"Costrinse collega ad accettare transazione", Arnone finisce ancora a giudizio

L'accusa iniziale di estorsione a carico dell'avvocato Francesca Picone, però, è stata riqualificata in violenza privata

Giuseppe Arnone

Costretta a concludere una transazione in una condizione di "minorata difesa, che derivava dalla sua condizione di indagata per estorsione". I pubblici ministeri Alessandra Russo e Cecilia Baravelli hanno disposto la citazione diretta a giudizio nei confronti dell’avvocato Giuseppe Arnone, imputato di violenza privata. La prima udienza, davanti al giudice Manfredi Coffari, è in programma il 25 giugno.

L’accusa, ben più grave, di estorsione, per la quale nel novembre di quattro anni fa fu arrestato in flagranza di reato dalla squadra mobile, è stata, quindi, riqualificata. Presunta vittima è l’avvocato Francesca Picone che sarebbe stata costretta a concludere una transazione con cui si impegnava a pagare 50 mila euro per porre fine a una serie di contenzioni e a sottoscrivere un accordo in virtù del quale gli consegnava assegni per 14.000 euro.

L'avvocatessa, all’epoca, era imputata di estorsione ai danni di alcuni clienti disabili ai quali, secondo l'accusa, sarebbero state fatte pressioni indebite per pagare una somma ulteriore del suo onorario. Le presunte vittime di quel processo (che si concluse con la condanna della professionista, in primo grado, a 4 anni) si erano rivolte ad Arnone. L'ipotesi iniziale della Procura era che Arnone, che già aveva diffuso notizie sul caso attraverso un manifesto, avrebbe preteso dei soldi, col pretesto della transazione, minacciando di alzare clamore mediatico.

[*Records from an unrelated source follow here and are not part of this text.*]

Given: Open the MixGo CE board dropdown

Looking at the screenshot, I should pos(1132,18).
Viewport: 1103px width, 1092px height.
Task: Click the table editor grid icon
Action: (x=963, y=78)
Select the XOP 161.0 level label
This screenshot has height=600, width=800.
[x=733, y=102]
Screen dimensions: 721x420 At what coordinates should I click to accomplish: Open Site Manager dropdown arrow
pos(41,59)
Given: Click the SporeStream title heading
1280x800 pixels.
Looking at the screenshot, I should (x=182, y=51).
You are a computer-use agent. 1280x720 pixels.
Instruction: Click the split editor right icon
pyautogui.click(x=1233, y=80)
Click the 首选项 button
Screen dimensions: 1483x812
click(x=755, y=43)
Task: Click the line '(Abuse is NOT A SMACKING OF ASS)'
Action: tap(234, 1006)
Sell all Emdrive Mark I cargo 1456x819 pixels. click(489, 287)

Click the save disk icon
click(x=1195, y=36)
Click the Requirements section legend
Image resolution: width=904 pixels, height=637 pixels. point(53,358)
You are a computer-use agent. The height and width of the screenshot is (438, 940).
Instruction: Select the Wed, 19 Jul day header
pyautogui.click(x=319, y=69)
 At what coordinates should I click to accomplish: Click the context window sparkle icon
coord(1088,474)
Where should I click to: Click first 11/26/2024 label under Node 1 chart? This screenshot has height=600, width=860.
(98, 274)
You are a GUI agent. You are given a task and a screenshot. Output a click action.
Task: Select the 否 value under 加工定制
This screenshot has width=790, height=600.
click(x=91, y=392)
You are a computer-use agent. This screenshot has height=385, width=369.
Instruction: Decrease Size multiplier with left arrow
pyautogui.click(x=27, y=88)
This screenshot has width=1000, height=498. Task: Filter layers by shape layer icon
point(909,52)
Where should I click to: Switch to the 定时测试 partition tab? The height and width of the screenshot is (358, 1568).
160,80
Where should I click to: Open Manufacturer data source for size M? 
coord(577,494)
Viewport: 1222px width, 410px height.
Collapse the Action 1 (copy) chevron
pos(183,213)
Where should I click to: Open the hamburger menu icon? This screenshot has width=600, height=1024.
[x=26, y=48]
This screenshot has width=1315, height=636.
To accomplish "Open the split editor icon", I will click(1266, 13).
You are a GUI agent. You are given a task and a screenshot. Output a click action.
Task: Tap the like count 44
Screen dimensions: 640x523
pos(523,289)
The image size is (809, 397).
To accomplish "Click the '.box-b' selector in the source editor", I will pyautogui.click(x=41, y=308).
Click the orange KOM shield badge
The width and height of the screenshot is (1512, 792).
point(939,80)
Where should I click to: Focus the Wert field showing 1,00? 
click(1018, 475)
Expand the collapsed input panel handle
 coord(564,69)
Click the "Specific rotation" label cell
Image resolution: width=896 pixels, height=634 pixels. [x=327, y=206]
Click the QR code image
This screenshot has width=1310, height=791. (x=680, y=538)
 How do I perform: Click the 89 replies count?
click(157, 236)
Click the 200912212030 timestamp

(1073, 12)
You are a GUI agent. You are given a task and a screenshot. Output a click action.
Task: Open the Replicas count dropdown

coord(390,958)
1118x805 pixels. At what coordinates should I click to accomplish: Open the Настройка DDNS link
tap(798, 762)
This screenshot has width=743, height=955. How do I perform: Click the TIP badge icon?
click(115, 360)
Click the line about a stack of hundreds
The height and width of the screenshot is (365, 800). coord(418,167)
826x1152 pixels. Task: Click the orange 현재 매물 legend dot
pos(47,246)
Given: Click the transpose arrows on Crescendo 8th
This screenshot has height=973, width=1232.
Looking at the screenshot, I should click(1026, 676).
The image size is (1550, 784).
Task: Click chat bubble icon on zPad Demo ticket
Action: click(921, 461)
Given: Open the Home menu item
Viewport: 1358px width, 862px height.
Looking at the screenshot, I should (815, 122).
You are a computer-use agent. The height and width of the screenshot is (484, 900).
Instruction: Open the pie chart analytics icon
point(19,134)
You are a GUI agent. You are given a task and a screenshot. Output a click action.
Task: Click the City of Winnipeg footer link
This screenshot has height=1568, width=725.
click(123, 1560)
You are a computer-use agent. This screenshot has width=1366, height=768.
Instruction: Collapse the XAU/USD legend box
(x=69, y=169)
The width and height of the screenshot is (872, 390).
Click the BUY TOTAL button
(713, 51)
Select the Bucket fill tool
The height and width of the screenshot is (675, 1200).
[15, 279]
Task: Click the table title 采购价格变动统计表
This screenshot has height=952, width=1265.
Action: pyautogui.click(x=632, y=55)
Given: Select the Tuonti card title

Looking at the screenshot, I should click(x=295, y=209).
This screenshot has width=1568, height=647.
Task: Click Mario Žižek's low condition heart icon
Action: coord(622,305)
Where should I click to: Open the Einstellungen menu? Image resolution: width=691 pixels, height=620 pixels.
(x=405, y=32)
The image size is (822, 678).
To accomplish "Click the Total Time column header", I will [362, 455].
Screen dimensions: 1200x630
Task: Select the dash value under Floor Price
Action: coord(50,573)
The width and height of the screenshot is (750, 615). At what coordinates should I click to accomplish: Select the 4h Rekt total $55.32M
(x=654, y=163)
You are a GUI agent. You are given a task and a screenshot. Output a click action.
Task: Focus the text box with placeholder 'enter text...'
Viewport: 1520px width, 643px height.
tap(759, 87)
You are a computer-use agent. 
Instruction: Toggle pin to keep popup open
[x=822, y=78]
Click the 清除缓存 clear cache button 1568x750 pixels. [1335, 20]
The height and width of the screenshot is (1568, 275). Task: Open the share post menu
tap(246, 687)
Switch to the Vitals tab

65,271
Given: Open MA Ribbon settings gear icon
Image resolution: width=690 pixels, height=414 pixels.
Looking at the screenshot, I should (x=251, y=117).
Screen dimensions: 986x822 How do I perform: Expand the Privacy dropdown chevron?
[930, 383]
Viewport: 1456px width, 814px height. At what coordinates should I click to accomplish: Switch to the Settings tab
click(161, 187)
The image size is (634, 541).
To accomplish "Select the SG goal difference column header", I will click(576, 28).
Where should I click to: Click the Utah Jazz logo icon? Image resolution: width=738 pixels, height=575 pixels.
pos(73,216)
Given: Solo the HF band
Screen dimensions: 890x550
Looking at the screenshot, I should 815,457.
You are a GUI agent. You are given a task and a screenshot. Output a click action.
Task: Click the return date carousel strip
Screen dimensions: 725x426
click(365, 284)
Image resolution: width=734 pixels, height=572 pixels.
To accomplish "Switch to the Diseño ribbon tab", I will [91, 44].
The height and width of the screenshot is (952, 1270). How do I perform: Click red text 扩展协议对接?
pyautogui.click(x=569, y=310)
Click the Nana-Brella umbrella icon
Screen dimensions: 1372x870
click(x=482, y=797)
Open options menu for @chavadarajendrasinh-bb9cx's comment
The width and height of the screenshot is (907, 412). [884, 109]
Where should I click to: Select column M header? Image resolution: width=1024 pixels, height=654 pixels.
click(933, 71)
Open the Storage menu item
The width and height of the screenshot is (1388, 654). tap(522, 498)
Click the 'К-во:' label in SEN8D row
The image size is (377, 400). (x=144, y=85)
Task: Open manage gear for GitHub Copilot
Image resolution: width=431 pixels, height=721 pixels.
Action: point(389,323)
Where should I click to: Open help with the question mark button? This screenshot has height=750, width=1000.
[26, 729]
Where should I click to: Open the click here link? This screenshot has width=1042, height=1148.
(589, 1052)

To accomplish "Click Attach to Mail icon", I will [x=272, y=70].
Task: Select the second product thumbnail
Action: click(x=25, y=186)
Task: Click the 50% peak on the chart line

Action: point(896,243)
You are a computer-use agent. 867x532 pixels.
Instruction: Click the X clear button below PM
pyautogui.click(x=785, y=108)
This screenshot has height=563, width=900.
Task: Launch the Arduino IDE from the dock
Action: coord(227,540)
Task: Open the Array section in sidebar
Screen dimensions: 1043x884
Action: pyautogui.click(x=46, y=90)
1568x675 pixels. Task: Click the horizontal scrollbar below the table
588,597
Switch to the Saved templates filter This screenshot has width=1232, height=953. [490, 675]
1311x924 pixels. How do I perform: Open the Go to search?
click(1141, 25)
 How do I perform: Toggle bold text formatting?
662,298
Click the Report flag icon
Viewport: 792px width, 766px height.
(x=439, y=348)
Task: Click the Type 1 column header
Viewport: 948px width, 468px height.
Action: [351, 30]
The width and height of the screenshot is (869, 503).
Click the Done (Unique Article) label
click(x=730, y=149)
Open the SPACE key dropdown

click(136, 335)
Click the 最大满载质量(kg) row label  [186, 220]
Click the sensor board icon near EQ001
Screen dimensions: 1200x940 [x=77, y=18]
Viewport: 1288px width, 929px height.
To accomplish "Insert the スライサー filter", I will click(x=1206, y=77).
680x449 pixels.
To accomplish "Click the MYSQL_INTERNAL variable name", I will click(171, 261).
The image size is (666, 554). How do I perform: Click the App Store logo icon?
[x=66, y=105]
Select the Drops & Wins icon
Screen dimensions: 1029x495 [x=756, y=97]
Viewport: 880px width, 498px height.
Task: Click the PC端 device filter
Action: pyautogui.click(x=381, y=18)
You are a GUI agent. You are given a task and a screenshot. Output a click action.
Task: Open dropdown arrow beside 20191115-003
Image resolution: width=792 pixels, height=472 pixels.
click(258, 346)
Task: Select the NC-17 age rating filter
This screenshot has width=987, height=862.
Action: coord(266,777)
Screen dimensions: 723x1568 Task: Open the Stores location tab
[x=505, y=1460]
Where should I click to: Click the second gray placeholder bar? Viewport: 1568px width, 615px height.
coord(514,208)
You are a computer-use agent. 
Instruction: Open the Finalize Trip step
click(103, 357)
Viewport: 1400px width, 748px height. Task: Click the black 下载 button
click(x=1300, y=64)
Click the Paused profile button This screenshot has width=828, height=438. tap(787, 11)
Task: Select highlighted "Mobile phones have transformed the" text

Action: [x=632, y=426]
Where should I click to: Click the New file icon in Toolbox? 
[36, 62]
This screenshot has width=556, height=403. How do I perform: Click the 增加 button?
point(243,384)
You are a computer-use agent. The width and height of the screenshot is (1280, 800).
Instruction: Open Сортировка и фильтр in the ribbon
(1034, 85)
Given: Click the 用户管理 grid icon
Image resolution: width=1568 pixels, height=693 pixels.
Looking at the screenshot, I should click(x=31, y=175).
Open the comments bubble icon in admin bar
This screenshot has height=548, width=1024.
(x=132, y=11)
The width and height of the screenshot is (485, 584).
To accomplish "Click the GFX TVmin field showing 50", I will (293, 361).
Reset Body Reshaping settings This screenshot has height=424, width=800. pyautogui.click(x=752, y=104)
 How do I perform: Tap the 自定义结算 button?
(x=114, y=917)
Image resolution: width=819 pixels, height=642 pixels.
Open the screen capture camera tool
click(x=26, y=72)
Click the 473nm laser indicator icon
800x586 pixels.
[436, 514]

Dopo l’annullamento dell’ordinanza cautelare da parte del riesame e della Cassazione, la Procura ha deciso di mandarlo a processo riqualificando l’accusa ed escludendo, in sostanza, che le intenzioni sarebbero state quelle di avere un arricchimento patrimoniale. “La montagna – ha commentato l’avvocato Daniela Principato, difensore di Arnone –, ha partorito un topolino piccolo piccolo. L’unica accusa rimasta in piedi è quella di avere esercitato delle pressioni finalizzate a fare ottenere dei risarcimenti ai suoi clienti”.